Exercise description: From the records below, output exactly the lines running from the line containing "Open help with the blue question mark icon" through the line containing "Click the greyed", and no others.

[Saved entries]
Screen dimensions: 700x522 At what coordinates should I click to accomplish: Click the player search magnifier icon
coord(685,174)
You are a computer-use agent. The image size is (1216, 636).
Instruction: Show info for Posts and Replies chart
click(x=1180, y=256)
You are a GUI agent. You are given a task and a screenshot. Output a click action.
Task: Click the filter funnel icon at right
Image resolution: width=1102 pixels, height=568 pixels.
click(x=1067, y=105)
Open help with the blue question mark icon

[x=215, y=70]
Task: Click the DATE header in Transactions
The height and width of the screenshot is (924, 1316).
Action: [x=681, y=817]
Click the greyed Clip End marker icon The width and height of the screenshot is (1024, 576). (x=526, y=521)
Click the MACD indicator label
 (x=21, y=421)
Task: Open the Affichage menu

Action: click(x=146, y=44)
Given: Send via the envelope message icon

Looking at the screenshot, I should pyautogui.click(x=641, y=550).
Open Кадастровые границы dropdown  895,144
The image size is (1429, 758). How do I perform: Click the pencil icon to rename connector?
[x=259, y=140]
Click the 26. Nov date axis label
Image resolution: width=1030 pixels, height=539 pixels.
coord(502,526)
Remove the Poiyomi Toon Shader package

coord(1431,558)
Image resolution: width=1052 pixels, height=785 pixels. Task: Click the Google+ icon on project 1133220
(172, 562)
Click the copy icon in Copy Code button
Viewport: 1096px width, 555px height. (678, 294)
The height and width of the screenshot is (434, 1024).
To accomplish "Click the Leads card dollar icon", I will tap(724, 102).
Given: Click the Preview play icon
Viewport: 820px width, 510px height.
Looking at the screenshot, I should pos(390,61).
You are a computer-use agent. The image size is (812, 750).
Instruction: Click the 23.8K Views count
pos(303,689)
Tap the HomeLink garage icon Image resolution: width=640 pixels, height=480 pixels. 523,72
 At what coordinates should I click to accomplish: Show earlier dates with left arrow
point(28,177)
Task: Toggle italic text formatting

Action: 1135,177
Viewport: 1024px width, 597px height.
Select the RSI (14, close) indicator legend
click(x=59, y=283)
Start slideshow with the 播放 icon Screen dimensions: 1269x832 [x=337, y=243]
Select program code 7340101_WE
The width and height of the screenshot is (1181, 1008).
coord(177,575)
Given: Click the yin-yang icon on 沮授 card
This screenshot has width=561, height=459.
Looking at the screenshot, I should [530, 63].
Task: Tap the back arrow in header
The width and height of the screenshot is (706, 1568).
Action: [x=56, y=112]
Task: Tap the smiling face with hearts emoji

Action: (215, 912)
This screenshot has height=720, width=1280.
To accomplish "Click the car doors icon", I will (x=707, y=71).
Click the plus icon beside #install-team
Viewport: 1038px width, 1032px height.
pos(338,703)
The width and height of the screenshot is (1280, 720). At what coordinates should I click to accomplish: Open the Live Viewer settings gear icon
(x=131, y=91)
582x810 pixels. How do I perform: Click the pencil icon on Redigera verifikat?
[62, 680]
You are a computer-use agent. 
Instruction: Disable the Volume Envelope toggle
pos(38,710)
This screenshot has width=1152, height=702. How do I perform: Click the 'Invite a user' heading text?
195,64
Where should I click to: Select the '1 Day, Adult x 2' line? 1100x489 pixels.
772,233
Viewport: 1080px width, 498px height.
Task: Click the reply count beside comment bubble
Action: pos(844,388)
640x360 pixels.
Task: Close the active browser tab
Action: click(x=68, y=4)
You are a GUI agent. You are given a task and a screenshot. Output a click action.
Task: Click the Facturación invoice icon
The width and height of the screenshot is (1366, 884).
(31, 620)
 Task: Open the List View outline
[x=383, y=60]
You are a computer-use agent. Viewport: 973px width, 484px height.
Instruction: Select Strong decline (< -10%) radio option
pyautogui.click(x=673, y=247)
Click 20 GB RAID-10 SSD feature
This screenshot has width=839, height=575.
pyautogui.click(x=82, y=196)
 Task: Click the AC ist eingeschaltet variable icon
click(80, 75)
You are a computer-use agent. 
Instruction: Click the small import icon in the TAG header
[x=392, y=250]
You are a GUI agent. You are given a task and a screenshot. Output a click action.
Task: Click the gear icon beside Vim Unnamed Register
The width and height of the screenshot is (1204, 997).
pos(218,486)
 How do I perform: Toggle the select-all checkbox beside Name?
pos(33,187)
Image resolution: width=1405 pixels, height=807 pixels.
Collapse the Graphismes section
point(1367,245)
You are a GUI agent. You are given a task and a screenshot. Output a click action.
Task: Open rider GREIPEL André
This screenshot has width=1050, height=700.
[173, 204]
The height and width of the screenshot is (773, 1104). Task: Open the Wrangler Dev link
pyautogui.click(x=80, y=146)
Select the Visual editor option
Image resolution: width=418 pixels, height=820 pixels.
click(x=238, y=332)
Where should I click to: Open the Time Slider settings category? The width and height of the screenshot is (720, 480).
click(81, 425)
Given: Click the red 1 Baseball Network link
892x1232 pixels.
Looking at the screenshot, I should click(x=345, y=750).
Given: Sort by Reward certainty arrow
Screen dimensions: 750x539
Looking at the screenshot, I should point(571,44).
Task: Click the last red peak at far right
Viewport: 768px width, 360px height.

Answer for the task:
Open help with the blue question mark icon

[x=215, y=70]
Task: Click the DATE header in Transactions
The height and width of the screenshot is (924, 1316).
Action: [x=681, y=817]
Click the greyed Clip End marker icon The width and height of the screenshot is (1024, 576). (x=526, y=521)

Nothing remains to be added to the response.